If you’re planning on selling your home, winterizing your home can also save you hassle when you put your home on the market, And, it will ensure you don’t lose money for selling a house “as is.” No one wants to find out their furnace isn’t working or they need a new roof when trying to close on a home.
Here are some simple ways to prep your home for ice, snow, and cool temperatures.
Check your heating system
Nothing is worse than finding out your furnace is defunct just as winter begins dishing out frigid temperatures.
Check your heating system before you actually need it. You’ll have better luck scheduling a service call if you need it and may even save money by avoiding a weekend emergency visit. It’s also a wise idea to place a carbon monoxide detector in your home, as cracked heat exchangers in your furnace can emit carbon monoxide — an odorless gas that can be potentially deadly.
And while you’re checking your furnace, now is a great time to replace your furnace filter and stock up so you can continue to change them every month so you have clean, filtered air running through your home.
Inspect your roof
Although roofs can certainly leak during an intense summer rain, snow and ice can wreak havoc on a roof by slowly melting. Look for loose, missing, or broken shingles, large patches of green moss or other growth, and any rust spots. This could warrant a professional inspection and repair. And if you are in need of a repair, check to see if you have a home warranty that covers the cost.
If you’re skittish about getting on the roof, grab a pair of binoculars to get a better look from the ground.
Clean the gutters
While you’re inspecting your roof, you can also take some time to clean your gutters. Clogged gutters and downspouts mean water can’t flow freely away from your home, causing expensive repairs such as damaged foundation or even basement flooding. Gutters should be cleaned each year after most of the leaves from nearby trees have fallen.
Also make sure your downspouts are secure and divert water from your gutters at least three to four feet from your home’s foundation. It is common for these downspouts to come loose during the summer—you may bump them when mowing your lawn or knock them when moving your garbage bin to the curb.
Winterize your sprinkler system and garden hoses
If you have a sprinkler system, drain the excess water or hire a professional to do so. Also, remove any garden hoses and turn off any exterior water faucets. If your home is older than 10 or 15 years old, you likely don’t have frost-proof faucets, and you’ll want to shut them off using the shut-off valve inside your home. If you neglect winterizing the outside water sources, they could freeze and crack, creating a nightmare situation of broken pipes flooding water into your home.

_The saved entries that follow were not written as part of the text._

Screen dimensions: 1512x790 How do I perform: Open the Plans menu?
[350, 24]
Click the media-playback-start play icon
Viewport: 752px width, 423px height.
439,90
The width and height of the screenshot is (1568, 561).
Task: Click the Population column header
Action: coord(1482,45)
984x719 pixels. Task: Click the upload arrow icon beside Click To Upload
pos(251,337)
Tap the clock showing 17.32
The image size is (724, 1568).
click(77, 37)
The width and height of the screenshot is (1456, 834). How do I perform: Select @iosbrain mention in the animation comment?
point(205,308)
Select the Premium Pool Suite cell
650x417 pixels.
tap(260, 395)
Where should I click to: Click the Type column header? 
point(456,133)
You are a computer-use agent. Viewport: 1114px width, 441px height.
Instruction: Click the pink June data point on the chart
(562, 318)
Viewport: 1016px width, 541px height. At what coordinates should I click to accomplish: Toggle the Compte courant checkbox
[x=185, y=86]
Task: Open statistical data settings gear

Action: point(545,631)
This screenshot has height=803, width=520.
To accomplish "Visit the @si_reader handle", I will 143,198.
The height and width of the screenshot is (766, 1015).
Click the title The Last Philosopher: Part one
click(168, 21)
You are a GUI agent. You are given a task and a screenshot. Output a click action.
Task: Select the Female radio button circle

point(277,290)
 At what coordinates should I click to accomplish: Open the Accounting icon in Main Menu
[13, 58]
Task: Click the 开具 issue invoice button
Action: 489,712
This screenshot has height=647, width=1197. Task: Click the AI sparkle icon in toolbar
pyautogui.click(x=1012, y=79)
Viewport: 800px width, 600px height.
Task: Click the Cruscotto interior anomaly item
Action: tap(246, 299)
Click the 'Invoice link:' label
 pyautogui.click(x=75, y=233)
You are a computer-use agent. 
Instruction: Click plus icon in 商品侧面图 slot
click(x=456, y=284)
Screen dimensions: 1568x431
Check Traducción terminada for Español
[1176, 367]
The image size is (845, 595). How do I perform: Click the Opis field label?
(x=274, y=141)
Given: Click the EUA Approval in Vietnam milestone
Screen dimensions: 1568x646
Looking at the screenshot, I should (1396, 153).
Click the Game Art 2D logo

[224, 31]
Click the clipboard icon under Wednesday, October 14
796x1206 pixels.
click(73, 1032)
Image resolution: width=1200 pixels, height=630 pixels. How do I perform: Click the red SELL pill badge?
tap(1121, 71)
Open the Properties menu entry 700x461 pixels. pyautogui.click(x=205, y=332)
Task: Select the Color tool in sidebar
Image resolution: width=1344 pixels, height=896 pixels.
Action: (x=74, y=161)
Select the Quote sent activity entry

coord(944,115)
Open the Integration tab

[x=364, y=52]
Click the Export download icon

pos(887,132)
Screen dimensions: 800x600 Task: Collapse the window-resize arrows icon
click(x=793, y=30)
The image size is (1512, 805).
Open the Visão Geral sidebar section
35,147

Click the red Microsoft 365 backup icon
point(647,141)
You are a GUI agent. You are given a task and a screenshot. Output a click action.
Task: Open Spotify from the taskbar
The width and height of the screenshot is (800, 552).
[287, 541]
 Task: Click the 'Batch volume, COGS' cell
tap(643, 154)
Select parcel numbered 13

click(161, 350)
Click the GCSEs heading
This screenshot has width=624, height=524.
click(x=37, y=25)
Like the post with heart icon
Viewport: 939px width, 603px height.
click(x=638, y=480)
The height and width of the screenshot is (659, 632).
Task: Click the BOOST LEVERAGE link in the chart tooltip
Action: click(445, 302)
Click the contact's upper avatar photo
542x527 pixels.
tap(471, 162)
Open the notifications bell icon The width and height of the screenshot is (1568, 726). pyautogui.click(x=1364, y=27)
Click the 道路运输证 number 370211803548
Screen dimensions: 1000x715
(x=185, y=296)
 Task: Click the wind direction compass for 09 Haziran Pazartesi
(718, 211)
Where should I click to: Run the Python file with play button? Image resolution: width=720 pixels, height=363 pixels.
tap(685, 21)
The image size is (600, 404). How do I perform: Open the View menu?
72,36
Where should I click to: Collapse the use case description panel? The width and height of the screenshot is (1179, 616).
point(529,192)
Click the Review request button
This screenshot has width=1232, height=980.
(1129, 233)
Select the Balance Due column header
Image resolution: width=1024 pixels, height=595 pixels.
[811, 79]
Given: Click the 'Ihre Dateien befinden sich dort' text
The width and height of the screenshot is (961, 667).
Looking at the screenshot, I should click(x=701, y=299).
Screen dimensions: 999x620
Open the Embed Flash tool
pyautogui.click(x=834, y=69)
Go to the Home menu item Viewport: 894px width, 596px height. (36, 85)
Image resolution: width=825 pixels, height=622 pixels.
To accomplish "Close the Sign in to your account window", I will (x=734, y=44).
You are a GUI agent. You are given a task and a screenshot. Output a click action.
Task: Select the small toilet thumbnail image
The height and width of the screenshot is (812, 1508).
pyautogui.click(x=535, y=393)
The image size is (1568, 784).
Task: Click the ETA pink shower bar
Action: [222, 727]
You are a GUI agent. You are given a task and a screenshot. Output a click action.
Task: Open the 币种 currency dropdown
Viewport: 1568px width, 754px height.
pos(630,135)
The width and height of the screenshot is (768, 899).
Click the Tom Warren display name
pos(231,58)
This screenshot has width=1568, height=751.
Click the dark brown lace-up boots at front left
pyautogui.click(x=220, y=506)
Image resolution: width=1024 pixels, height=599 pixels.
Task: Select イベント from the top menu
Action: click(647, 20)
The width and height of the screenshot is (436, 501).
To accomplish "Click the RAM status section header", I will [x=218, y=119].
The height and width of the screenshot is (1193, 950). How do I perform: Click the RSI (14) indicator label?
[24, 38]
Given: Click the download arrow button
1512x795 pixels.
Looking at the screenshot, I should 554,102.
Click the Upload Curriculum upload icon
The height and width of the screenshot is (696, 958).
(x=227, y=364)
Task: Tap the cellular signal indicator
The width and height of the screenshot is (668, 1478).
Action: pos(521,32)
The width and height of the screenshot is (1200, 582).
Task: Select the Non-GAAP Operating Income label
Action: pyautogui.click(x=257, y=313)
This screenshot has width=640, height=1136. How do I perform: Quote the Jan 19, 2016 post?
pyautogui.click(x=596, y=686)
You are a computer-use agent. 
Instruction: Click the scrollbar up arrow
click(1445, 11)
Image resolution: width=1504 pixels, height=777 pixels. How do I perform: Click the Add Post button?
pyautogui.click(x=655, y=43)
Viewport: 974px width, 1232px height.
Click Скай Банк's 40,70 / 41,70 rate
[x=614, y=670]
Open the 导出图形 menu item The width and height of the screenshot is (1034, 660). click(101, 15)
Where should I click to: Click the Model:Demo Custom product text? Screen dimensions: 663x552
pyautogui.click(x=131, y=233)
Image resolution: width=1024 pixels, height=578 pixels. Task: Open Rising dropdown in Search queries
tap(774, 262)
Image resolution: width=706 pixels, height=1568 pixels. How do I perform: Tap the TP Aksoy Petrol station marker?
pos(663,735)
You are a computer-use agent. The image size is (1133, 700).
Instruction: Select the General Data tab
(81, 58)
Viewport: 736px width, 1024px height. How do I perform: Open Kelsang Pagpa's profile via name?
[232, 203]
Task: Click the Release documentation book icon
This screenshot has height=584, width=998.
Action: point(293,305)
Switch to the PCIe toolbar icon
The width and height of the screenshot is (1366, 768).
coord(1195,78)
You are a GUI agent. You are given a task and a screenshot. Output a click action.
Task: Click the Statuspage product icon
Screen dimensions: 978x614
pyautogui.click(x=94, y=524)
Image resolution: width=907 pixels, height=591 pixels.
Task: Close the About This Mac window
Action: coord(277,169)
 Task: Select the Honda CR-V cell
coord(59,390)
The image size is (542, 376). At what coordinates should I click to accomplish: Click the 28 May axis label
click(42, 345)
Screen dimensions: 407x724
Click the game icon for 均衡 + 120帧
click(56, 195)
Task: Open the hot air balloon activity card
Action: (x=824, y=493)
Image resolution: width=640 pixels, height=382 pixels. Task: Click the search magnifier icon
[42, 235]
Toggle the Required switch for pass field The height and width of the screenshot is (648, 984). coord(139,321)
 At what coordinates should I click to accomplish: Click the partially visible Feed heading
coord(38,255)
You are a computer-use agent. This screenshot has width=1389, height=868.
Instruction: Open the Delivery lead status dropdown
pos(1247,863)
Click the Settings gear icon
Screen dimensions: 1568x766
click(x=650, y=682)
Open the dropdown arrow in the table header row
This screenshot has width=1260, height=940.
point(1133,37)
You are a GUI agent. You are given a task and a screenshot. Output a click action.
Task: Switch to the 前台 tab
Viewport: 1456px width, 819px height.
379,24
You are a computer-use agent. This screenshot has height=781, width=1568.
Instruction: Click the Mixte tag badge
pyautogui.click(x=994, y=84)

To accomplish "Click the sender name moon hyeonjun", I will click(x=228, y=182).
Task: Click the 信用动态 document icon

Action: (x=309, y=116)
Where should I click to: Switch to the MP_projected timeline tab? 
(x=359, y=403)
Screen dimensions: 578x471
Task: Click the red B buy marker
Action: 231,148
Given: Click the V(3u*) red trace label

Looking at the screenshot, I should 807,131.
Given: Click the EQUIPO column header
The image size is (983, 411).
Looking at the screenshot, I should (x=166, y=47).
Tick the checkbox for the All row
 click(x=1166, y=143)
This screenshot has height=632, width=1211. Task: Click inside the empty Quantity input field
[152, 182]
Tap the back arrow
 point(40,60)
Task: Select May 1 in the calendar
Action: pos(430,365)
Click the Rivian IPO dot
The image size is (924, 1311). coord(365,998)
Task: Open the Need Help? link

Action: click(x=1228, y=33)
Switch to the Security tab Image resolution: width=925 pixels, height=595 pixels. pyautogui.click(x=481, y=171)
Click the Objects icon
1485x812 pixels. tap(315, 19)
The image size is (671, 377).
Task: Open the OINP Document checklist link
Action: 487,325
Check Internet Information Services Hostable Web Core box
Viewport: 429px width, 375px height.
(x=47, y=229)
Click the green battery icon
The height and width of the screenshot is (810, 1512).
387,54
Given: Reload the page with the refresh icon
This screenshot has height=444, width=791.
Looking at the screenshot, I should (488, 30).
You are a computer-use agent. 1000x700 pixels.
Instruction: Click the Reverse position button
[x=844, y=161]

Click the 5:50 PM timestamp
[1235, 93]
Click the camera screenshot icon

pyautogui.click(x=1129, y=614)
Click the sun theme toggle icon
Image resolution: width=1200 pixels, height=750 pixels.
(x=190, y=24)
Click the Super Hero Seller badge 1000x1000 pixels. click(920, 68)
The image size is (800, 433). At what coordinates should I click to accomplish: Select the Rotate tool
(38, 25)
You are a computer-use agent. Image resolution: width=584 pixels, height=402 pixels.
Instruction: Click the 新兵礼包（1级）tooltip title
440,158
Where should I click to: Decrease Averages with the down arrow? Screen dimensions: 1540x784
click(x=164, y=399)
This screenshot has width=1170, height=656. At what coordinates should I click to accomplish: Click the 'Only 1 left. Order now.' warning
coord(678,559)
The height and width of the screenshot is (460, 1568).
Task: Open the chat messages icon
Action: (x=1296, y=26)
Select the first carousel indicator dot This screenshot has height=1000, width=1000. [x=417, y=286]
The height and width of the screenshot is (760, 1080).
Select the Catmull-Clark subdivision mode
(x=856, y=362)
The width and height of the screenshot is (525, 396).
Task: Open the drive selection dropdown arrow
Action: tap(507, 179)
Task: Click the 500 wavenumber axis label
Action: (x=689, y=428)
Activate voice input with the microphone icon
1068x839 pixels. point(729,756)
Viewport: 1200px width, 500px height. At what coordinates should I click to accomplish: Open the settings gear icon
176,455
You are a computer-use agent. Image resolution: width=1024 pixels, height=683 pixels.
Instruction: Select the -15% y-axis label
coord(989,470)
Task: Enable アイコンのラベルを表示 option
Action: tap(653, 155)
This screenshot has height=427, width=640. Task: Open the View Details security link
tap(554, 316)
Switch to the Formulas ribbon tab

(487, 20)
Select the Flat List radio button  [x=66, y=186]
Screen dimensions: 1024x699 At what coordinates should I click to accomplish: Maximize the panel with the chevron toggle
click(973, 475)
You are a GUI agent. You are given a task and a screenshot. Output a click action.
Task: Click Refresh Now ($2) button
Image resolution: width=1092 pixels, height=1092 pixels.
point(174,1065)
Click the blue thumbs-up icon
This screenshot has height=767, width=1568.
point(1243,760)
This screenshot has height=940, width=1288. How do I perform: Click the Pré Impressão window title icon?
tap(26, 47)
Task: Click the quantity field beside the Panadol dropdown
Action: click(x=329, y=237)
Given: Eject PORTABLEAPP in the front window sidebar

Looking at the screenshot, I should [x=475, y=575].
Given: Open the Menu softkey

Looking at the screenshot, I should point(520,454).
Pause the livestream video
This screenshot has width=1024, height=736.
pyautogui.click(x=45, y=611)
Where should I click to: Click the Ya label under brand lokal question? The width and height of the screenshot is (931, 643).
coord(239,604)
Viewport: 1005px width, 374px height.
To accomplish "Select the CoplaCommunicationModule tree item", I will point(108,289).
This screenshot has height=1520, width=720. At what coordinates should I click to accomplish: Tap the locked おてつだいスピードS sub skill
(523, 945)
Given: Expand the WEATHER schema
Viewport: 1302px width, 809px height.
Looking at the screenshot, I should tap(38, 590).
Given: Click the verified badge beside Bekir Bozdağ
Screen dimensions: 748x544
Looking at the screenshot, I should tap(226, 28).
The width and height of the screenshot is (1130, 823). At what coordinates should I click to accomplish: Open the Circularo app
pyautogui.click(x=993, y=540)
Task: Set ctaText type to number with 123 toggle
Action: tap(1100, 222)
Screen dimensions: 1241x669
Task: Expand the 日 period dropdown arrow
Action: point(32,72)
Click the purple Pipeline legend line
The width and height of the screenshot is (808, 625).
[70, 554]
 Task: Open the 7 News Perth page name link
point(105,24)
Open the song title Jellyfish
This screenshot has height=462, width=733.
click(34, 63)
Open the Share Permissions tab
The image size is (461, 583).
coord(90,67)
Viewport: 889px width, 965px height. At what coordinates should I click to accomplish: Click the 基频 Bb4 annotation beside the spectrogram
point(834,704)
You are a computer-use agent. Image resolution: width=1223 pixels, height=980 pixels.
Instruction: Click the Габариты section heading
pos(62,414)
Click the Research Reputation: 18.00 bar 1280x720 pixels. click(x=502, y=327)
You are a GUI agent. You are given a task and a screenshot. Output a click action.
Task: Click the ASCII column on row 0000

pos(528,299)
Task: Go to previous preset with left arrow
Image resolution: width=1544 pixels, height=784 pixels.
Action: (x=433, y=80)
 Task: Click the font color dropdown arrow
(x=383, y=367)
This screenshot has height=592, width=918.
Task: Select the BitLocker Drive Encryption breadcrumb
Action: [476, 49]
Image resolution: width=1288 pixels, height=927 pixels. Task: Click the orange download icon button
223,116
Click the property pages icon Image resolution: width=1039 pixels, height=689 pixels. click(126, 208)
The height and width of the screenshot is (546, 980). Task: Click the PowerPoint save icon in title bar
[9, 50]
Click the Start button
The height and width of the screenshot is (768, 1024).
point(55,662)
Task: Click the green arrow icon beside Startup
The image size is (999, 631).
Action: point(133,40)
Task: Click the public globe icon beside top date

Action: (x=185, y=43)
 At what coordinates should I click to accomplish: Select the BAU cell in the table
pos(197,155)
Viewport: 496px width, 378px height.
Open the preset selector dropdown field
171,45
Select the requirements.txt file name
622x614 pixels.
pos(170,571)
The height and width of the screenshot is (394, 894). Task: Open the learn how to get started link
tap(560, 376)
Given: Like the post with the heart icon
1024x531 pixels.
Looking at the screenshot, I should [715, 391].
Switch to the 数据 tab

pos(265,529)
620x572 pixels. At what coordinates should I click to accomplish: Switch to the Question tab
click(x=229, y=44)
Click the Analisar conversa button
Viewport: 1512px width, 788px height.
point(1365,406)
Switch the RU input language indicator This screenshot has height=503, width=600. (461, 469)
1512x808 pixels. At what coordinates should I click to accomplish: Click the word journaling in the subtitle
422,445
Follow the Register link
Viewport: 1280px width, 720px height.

A drafty house can burn up your money through high heating bills. Take inventory of the windows and doors in your home—including the basement. Seal up your home by replacing any worn weather stripping and caulk any gaps, which will save you money on your heating bill. If you still have drafts, consider adding extra insulation.
A little prep work goes a long way
When it comes to your home, a little yearly maintenance can save you loads of money and ensure you’re not left out in the cold. Do your due diligence each year to make sure your home is efficient at keeping heat in and water out, and you’ll enjoy a comfy, cozy, stress-free winter season.